begin Extract to read

GOF-name | interpretation | statistic
----- | ----- | -----    
intercept | intercept |       $\sum y_{i}$
simple cont.| direct contagion through outgoing ties |     $\sum y_{i}y_{j}x_{i,j}$
recip cont.  | contagion through reciprochated ties |    $\sum y_{i}y_{j}x_{i,j}x_{j,i}$
indirect cont. | indirect contagion |  $\sum_{j,k}y_ix_{i,j}x_{j,k}y_k$
closedind cont. | contaigion in closed triad | $\sum_{j,k}y_ix_{i,j}x_{j,k}x_{i,k}y_k$
transitive cont.| contagion in transitive triple | $\sum_{j,k}x_{i,j}x_{j,k}x_{i,k}y_iy_jy_k$
outdegree   | Markov outdegree |     $\sum y_{i}\sum_j x_{i,j}$
indegree     |  Markov outdegree |   $\sum y_{i}\sum_j x_{j,i}$
reciprochation | Markov reciprochal ties |  $\sum y_{i}\sum_j x_{i,j}x_{i,j}$
instar      | Markov in-star | $\sum y_{i} {\binom{\sum_j x_{i,j}}{2}}$    
outstar     |  Markov out-star | $\sum y_{i} {\binom{\sum_j x_{j,i}}{2}}$     
twopath    |  Markov mixed star | $\sum y_{i} \sum x_{i,j}x_{i,k}$     
in3star    |  Markov in-three star | $\sum y_{i} \sum x_{j,i}x_{k,i}x_{h,i}$ 
out3star    |  Markov out-three star | $\sum y_{i} \sum x_{i,j}x_{i,k}x_{i,h}$ 
transitive  |  Markov transitive triangle | $\sum y_i \sum_{j,k}x_{i,j}x_{j,k}x_{i,k}$ 
cyclic      |  Markov cyclic triangle | $\sum y_i \sum_{j,k}x_{i,j}x_{j,k}x_{k,i}$ 
indirect     |  Markov indirect, non-exclusive ties | $\sum_{j} (x_{i,j} x_{j, +} - x_{i,j}x_{j,i})$ 
excl.indirect    |  Markov indirect, unique nodes | $\sharp \{ k : x_{ik}=0,\max_j(x_{i,j}x_{j,k})>0 \}$ 
prop.alc.alter   | a user-defined alter attribute variable | $\frac{1}{1+x_{i,+}} \sum x_{i,j}a_{j}$

## Model selection

We may evaluate the deviance
$$
D(\theta) = - 2 \ell (\theta ; y)

end Extract to read

--- Stated task 1 ---
In the entries, from the line with "The image size is (395, 249)." to the line with "Action: pos(396,66)", replace "seaplane" with "floatplane" and write out only those lines, leaving everything else unchanged.

begin Input material

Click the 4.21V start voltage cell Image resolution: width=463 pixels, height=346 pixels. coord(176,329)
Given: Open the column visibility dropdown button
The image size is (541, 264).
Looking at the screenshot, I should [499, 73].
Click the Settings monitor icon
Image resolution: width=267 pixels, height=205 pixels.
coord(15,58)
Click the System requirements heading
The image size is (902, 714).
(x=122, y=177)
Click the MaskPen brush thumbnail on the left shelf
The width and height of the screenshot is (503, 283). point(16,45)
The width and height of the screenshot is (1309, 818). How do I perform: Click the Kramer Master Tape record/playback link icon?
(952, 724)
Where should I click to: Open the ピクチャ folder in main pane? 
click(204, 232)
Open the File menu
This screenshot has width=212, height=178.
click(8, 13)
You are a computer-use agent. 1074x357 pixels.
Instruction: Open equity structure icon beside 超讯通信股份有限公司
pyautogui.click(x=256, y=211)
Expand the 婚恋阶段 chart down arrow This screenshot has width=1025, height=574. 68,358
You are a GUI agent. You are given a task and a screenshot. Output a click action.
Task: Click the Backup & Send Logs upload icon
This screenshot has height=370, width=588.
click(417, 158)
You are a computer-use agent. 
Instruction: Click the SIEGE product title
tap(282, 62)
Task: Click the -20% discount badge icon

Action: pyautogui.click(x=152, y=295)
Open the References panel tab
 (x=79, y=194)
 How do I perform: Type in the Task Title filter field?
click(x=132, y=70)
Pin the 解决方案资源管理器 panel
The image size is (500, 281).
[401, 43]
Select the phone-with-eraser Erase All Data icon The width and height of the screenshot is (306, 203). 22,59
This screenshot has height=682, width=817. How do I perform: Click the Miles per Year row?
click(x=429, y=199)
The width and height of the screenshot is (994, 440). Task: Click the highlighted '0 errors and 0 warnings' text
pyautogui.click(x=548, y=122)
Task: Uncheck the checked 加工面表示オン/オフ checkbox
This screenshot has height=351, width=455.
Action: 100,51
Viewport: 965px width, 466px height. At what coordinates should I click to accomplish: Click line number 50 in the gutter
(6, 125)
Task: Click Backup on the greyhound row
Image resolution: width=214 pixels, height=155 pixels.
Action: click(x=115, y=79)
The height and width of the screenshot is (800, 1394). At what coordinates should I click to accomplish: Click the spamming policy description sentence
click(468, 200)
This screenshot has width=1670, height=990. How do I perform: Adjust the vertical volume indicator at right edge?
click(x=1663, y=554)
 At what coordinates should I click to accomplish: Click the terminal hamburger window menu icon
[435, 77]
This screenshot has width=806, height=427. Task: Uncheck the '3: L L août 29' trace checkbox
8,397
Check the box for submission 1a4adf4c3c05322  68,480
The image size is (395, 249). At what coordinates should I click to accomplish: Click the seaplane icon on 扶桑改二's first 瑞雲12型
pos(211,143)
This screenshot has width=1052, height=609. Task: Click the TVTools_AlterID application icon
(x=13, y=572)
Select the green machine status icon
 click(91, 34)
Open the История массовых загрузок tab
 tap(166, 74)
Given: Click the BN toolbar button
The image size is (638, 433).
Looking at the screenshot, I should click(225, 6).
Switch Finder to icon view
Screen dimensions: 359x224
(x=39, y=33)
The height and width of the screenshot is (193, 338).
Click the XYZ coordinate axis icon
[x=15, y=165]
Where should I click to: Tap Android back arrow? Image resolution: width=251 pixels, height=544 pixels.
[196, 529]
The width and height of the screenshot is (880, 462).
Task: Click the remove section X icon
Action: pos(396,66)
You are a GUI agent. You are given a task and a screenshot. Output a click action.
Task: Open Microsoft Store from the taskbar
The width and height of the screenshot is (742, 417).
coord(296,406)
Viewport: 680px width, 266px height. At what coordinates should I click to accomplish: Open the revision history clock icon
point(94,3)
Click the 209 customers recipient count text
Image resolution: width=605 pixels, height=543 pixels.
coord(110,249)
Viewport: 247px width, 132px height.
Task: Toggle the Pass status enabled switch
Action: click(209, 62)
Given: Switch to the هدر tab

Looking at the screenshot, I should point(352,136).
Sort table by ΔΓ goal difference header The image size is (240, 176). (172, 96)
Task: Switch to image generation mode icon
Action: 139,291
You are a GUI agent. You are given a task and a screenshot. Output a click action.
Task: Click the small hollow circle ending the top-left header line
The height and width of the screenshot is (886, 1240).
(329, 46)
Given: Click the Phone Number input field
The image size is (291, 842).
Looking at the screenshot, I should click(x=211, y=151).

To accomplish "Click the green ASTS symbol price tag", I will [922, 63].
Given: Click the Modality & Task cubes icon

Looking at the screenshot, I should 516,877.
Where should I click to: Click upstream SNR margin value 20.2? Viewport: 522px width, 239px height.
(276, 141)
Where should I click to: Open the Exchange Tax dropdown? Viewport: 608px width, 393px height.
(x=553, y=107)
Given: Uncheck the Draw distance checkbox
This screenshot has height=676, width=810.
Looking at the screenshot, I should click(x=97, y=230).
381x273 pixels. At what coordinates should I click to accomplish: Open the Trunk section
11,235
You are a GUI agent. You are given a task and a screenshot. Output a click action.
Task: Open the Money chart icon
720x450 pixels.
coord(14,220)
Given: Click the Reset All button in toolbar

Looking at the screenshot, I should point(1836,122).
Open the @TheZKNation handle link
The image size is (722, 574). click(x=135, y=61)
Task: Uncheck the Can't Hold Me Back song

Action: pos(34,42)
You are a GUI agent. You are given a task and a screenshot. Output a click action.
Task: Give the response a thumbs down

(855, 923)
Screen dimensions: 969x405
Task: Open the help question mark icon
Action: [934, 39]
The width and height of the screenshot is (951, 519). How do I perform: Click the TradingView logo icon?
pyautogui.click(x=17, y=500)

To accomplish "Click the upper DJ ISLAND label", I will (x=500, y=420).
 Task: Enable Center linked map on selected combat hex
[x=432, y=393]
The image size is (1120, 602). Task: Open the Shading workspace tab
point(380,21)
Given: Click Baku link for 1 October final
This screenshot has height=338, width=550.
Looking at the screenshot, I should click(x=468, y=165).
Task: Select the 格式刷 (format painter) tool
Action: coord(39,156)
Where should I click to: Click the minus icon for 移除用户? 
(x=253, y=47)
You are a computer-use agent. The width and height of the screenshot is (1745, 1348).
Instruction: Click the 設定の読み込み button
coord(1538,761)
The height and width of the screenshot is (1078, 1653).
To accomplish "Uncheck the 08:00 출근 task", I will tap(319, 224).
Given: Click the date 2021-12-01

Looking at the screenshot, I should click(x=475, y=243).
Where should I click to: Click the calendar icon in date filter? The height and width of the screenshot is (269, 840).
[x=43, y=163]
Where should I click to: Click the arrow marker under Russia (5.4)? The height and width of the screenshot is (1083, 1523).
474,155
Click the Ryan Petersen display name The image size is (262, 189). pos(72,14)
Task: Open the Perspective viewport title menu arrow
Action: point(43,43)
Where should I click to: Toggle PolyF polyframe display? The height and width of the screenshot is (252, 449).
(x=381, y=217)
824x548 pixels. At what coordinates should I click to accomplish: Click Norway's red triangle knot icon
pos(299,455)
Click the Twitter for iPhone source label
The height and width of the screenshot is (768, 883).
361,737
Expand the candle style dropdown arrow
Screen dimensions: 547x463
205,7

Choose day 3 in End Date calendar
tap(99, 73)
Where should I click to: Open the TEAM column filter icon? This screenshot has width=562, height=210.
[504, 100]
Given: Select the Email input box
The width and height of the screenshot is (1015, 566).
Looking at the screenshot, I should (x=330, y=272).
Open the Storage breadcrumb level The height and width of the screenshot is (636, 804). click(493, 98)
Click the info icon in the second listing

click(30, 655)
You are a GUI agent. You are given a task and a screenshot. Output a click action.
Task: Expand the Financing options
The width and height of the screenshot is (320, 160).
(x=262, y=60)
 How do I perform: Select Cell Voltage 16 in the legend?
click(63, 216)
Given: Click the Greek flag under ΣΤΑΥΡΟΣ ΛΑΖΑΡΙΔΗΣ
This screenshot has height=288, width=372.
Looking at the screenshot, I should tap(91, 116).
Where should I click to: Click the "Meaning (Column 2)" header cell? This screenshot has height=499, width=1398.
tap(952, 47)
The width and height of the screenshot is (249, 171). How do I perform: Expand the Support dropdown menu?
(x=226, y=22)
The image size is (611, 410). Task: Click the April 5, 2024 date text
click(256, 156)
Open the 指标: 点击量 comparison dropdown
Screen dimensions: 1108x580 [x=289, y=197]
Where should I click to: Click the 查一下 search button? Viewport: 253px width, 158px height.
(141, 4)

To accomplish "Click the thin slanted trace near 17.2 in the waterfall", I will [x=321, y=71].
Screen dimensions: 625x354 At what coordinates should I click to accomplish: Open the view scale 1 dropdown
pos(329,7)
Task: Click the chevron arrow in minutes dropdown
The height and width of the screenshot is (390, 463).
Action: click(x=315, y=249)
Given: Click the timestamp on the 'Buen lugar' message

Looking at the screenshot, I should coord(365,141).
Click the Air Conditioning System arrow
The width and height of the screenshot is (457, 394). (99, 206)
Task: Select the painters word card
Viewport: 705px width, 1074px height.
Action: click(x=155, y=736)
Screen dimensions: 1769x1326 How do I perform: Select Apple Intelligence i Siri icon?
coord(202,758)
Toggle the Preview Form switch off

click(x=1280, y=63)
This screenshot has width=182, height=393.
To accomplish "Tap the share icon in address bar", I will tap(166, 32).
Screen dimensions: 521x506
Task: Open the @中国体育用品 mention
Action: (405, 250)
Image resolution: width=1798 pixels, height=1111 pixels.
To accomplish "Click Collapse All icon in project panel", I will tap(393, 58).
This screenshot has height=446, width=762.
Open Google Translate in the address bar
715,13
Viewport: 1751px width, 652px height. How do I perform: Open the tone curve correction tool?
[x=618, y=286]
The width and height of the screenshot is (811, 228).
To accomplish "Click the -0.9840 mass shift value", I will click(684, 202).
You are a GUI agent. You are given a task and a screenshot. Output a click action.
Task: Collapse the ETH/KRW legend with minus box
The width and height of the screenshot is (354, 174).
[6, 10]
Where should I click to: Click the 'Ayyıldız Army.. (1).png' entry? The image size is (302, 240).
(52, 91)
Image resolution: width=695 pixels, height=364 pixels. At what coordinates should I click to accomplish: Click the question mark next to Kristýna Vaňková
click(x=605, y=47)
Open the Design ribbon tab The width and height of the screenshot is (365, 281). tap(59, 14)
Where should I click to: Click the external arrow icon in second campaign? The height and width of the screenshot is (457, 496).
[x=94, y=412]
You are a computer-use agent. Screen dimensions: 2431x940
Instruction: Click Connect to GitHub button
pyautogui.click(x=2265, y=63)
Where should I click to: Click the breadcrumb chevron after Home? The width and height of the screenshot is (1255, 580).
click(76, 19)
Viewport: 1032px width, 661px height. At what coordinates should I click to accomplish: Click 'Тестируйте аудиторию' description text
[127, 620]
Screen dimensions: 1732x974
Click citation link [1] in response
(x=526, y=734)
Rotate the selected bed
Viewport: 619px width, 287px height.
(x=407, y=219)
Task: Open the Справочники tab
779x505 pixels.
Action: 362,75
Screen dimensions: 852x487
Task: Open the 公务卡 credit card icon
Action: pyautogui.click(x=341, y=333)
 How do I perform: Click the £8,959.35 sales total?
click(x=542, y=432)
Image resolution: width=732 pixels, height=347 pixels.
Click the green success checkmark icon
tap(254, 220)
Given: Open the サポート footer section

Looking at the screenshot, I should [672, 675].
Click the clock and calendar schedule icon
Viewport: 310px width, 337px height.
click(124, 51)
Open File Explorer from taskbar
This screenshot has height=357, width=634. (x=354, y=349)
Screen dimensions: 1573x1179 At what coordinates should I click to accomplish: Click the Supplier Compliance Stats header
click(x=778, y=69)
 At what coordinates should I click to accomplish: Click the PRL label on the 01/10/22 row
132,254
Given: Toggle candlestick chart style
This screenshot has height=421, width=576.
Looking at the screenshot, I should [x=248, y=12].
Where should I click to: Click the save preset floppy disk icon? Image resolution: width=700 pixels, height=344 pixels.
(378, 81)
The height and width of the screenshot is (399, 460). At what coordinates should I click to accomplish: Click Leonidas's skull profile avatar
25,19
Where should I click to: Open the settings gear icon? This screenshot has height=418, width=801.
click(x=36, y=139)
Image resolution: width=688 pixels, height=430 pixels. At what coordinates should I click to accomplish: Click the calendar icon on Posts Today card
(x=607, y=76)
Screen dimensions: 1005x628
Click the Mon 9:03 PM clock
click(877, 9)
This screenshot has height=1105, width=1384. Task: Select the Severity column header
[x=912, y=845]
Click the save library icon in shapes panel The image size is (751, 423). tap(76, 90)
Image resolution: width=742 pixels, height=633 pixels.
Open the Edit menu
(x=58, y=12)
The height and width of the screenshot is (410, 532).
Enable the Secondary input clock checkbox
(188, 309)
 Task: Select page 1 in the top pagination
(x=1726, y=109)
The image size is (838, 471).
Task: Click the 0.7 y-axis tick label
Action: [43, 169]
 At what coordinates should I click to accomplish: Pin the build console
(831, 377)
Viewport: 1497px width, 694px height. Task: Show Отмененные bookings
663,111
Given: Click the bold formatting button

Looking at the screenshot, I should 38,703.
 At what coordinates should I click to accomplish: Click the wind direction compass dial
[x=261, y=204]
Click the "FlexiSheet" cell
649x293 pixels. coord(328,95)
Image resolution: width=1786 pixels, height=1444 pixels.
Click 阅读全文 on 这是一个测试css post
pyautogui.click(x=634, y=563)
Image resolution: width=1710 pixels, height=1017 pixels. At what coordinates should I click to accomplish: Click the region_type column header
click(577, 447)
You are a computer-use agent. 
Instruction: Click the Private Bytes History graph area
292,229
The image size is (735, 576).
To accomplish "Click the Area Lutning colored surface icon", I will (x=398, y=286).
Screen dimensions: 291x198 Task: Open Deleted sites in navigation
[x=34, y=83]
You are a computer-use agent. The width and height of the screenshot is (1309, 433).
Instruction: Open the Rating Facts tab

end Input material

--- Stated task 2 ---
Carry the notes on network contagion statistics and model selection further from the point where they stop.

--- Result 1 ---
The image size is (395, 249). At what coordinates should I click to accomplish: Click the floatplane icon on 扶桑改二's first 瑞雲12型
pos(211,143)
This screenshot has width=1052, height=609. Task: Click the TVTools_AlterID application icon
(x=13, y=572)
Select the green machine status icon
 click(91, 34)
Open the История массовых загрузок tab
 tap(166, 74)
Given: Click the BN toolbar button
The image size is (638, 433).
Looking at the screenshot, I should click(225, 6).
Switch Finder to icon view
Screen dimensions: 359x224
(x=39, y=33)
The height and width of the screenshot is (193, 338).
Click the XYZ coordinate axis icon
[x=15, y=165]
Where should I click to: Tap Android back arrow? Image resolution: width=251 pixels, height=544 pixels.
[196, 529]
The width and height of the screenshot is (880, 462).
Task: Click the remove section X icon
Action: pos(396,66)

--- Result 2 ---
$$
for values $\theta_1,\ldots,\theta_G$ from our posterior draws, where  $\ell (\theta ; y)$ is the log-likelihood. Details are found in @koskinen2020bayesian.

### Posterior deviances for Markov models

#### Evaluate the likelihood

For a Markov model we can evaluate the likelihood analytically.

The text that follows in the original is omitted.